**DIRECTIONS FOR THIS TASK**
Rewrite the Two Coats profile starting at "The other project" and ending at "for the region.", updating it so that "loom" appears in place of "sewing machine".

━━━━━ DOCUMENT PASSAGE

Seven years ago, Paul Dillon, associate at Baird’s CMC, co-founded a small aid organisation: Two Coats. Two Coats is based out of Greystones, a little village parish just outside Dublin. The parishioners, through various donations, generate a fund that enables Two Coats to form direct relationships with small-scale overseas development projects. Since its inception, the parish organisation has grown rapidly over the last few years. Paul is now the operations director in pro bono capacity, running 14 projects around the world: three in South America and several throughout Africa and Asia.
One of Two Coats’ most major initiatives is in Nepal. “I have traveled to Nepal extensively, and have some very good friends there now. We’re extremely proud of the work we’ve done there,” says Paul. Essentially, Two Coats is focusing on three things in the country: outreach education, skills development, and basic healthcare. “Nepal is quite an impoverished country and has seen considerable political upheaval. A stable education system, particularly in remote regions, is the need of the hour. We’ve developed an outreach education programme in the Pokhara district. There are now 600 children attending classes, and about 14 full-time teachers. We provide the kids with schoolbooks, uniforms, teachers, and various other supplies,” explains Paul, with a smile. Inspired by Two Coats’ success with the first school, another district’s newly elected official contacted the organisation, requesting them to start a similar programme for the kids in his constituency. The programme began with 20 kids, and now has a 100.
The other project Paul is driving in Nepal is a skills development programme for 50 young women in the slums of Pokhara. The women are trained on practical skills, such as sewing and weaving. At the end of the training session, they each go home with a sewing machine. Says Paul, “The idea is to try and build up basic skills, build the capacity for these young people to generate a small income for themselves. Additionally, the programme has a hugely positive impact on their self-esteem.” Two Coats and the local authorities are in discussions about a proposed skills development centre for the region.
This particular area also had no access to healthcare services, as Two Coats soon discovered while working on the education initiatives. “We decided that to begin with, we’d get a qualified nurse and basic pharmaceutical care for young mothers and babies. We ran it for a year,” says Paul, “hoping someone would notice and step in to support us. Last year, someone finally did. An organisation that specialises in providing healthcare in such regions approached us – they were interested in building a clinic for the community. So we collaborated with them and built a clinic, which now runs immunisation programmes, provides some essential health services, and does all kinds of other things.”
More and more local communities around the world are getting together and trying to implement such initiatives. Paul has been invited by various other local groups around the world, asking how Two Coats does the work it does. Paul elaborates, “An important skill I bring to the table is an international understanding of communications, public affairs, and strategy. If you can bring these elements to communities, it like turning a light on – they can gather round it and build its own momentum. They can learn and develop their own skills and begin to take on initiatives themselves. I think people get very tired of simply providing funding and resources – they hardly ever know what the end results are. Communities are more interested in building relationships, in doing things that really matter, and in bringing about long-term change.”
Working on projects in some of the most turbulent and poverty-stricken regions of the world brings its own set of peculiar circumstances and challenges. There is the need to bring about a clear understanding of why the organisation is doing what it is doing. According to Paul, this is imperative for any project to really take off. “If people feel you have another agenda, they’re going to be skeptical and resentful. If however, there’s a clear understanding that this is a response to a community need and has no other purpose than to meet that, then people become truly convinced about the project and its integrity. It helps immensely if the community itself is broadly supportive – which they usually are since our programmes benefit their children,” says Paul.
Of course, there are other challenges as well: logistical difficulties owing to the remoteness of many project areas, funding shortages, lack of awareness, government red tape, and so on. Says Paul, “There are days when it looks like nothing is working and days when it looks like everything is working. Any project like this involves a great deal of patience and an awful lot of talking so that everyone involved understands each other.”

━━━━━━━━━━
━━━━━ LISTED ENTRIES

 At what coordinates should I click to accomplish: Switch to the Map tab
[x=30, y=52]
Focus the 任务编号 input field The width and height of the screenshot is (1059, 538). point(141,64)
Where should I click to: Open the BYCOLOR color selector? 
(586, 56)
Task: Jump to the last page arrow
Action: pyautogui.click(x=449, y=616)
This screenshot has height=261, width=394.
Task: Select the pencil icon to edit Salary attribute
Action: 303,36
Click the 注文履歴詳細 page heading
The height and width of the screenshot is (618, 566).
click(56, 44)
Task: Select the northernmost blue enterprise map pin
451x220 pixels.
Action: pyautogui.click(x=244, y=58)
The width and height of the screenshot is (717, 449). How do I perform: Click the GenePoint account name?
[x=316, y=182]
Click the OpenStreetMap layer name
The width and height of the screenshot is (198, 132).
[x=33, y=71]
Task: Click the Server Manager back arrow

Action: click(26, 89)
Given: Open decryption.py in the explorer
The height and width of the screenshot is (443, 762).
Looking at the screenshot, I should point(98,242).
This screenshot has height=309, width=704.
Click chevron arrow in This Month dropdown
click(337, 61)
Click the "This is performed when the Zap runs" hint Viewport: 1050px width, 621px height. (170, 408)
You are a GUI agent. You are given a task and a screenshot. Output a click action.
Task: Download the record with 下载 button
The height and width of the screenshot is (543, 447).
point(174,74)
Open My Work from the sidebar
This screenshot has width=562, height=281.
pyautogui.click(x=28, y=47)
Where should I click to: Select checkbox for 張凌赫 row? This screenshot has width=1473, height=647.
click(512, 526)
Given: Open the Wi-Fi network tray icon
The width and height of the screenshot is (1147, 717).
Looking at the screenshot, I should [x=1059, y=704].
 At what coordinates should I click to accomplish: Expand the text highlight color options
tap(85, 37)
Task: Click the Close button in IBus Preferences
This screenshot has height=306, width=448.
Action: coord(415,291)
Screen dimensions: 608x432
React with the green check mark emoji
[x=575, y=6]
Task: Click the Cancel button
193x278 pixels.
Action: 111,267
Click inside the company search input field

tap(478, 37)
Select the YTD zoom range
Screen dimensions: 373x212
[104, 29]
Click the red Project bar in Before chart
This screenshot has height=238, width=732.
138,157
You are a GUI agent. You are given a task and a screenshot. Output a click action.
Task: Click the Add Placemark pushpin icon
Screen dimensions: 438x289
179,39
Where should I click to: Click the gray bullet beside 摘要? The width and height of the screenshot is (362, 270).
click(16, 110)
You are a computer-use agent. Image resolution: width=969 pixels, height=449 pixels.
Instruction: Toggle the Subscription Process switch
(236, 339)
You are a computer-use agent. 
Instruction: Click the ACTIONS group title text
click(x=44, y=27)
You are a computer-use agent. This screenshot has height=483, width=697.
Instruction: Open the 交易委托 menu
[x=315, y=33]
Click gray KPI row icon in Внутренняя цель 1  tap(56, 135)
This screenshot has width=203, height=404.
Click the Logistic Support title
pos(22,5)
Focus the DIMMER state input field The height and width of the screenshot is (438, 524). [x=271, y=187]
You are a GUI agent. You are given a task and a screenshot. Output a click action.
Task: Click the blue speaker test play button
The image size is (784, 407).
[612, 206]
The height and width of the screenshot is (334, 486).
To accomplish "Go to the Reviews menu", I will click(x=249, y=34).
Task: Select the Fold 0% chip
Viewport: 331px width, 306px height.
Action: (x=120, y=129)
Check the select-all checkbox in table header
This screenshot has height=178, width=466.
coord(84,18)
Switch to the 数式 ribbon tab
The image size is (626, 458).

━━━━━━━━━━

**REPLY**
The other project Paul is driving in Nepal is a skills development programme for 50 young women in the slums of Pokhara. The women are trained on practical skills, such as sewing and weaving. At the end of the training session, they each go home with a loom. Says Paul, “The idea is to try and build up basic skills, build the capacity for these young people to generate a small income for themselves. Additionally, the programme has a hugely positive impact on their self-esteem.” Two Coats and the local authorities are in discussions about a proposed skills development centre for the region.